Modi is in the process of buying a French company that can customise nail lacquer. “If you want a polish to match, say, the green in your dress or even ask us for three shades that can work with a particular dress, we will be able to deliver them.” In 2019, ColorBar will also focus on skincare for men. They already have a range, including a rather popular Girth Buster, a cream that helps deal with a growing girth, the perennial problem most Indian men struggle with.
"India poses several challenges. A large part of the country still does not incorporate cosmetics in their daily beauty routine,” he says. “Kaajal and lipstick are often the only make-up Indians use. Urban India has changed and that is where the growth has come from.
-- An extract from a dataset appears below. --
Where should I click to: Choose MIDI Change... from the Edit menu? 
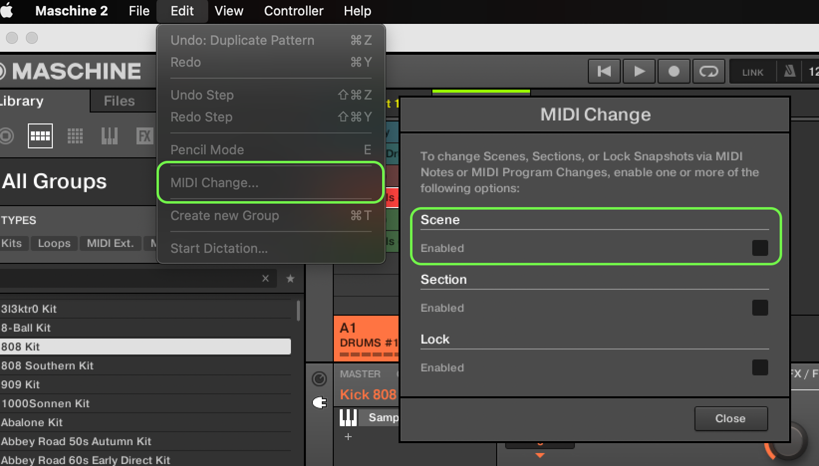[x=215, y=183]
By increasing the retail touch-points, we want to be present in every market where habits have changed, and more importantly, where they are changing.”
The plan is to spend Rs 150 crore over the next five years to set up 250 retail stores, of which few would be high-end concept retail outlets. “Northern and western India are our biggest markets but the south is growing quite well. India is several different countries in one, so we have to cater to varied demands: if northern India likes colours—dark browns, reds, magentas; western India leans towards light browns and naturals.” More importantly, ColorBar’s brought-up-to-code palette is focused on colours that work for all colour types. “The ‘fair and lovely’ dream sold by the Indian beauty industry has done a lot of damage.”
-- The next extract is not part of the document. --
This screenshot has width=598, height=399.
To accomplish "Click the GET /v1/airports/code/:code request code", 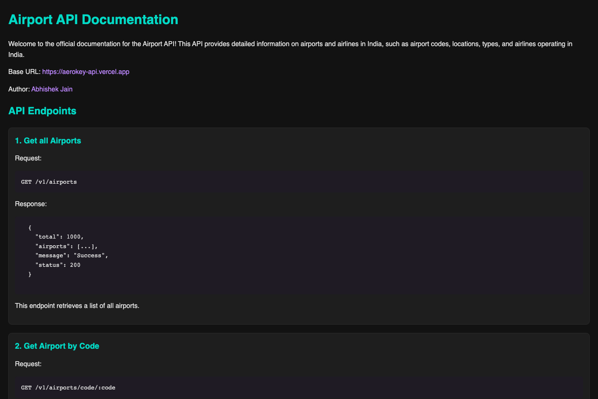I will coord(68,388).
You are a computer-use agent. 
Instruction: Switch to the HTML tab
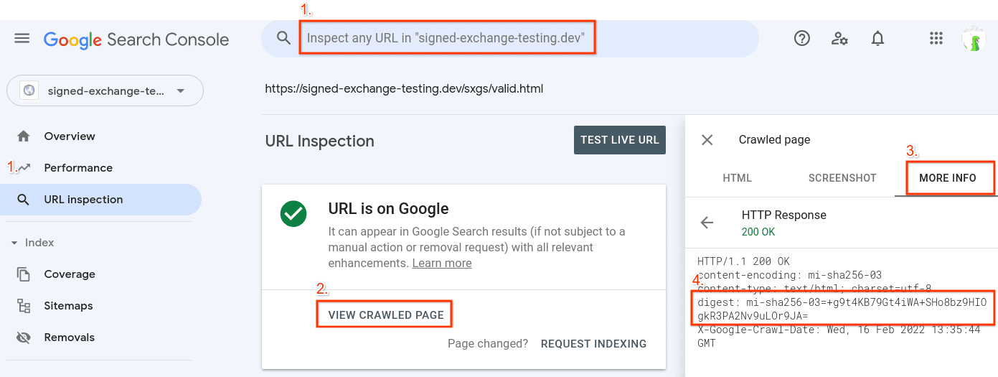tap(737, 178)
The Flamboyant Entrepreneur
Modi is known for his theatrical statements and exuberance and for talking philosophy rather than just pure business. For instance, at every given opportunity possible, he tells me that he is in the “business of making people beautiful, of making them feel good about themselves; make-up is just coincidental to that plan. It is about creating happiness at the end of the day”
He drops delightful details about himself all through the conversation: he doesn’t mind painting his nails “to check the texture and colour . I don’t clear anything that doesn’t go with my gut feeling. People ask me, how can a man understand what a woman wants? I have a wife and two daughters. If I don’t understand them, who will?”.
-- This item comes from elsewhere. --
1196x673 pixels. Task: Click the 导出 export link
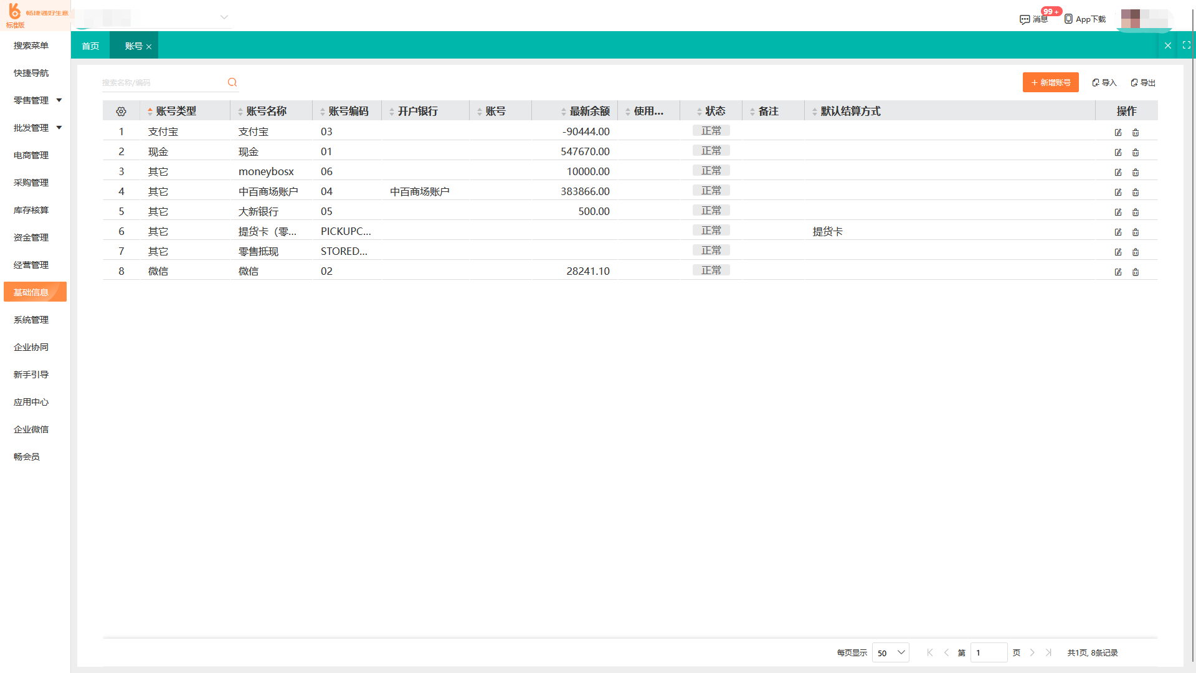click(x=1144, y=82)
Modi is known to buy every make-up brand in the world possible (he shops almost every day for it) and the indie Korean brands are his rank favourite. “Like them, I am an indie brand. Like them, I hope to be both innovative and the best in the world.”
However, when pushed to talk nuts and bolts, he takes me through Colorbar’s 14 years, a brand he started on a whim “because I saw the opportunity in a space. Besides, I wasn’t great at academics.  For years, my ambition was to work at Nirula’s,” says the Doon School alumni. “When I decided to set up ColorBar my father declared that the business would never be a success. There were too many foreign players and the market was too fragmented.”
Thankfully, KK Modi’s words did not prove to be prophetic. “For every brand, there is an evolution. I want to enter the world market. I want to be at an equal footing to a Chanel and Dior,” says Modi about the future path.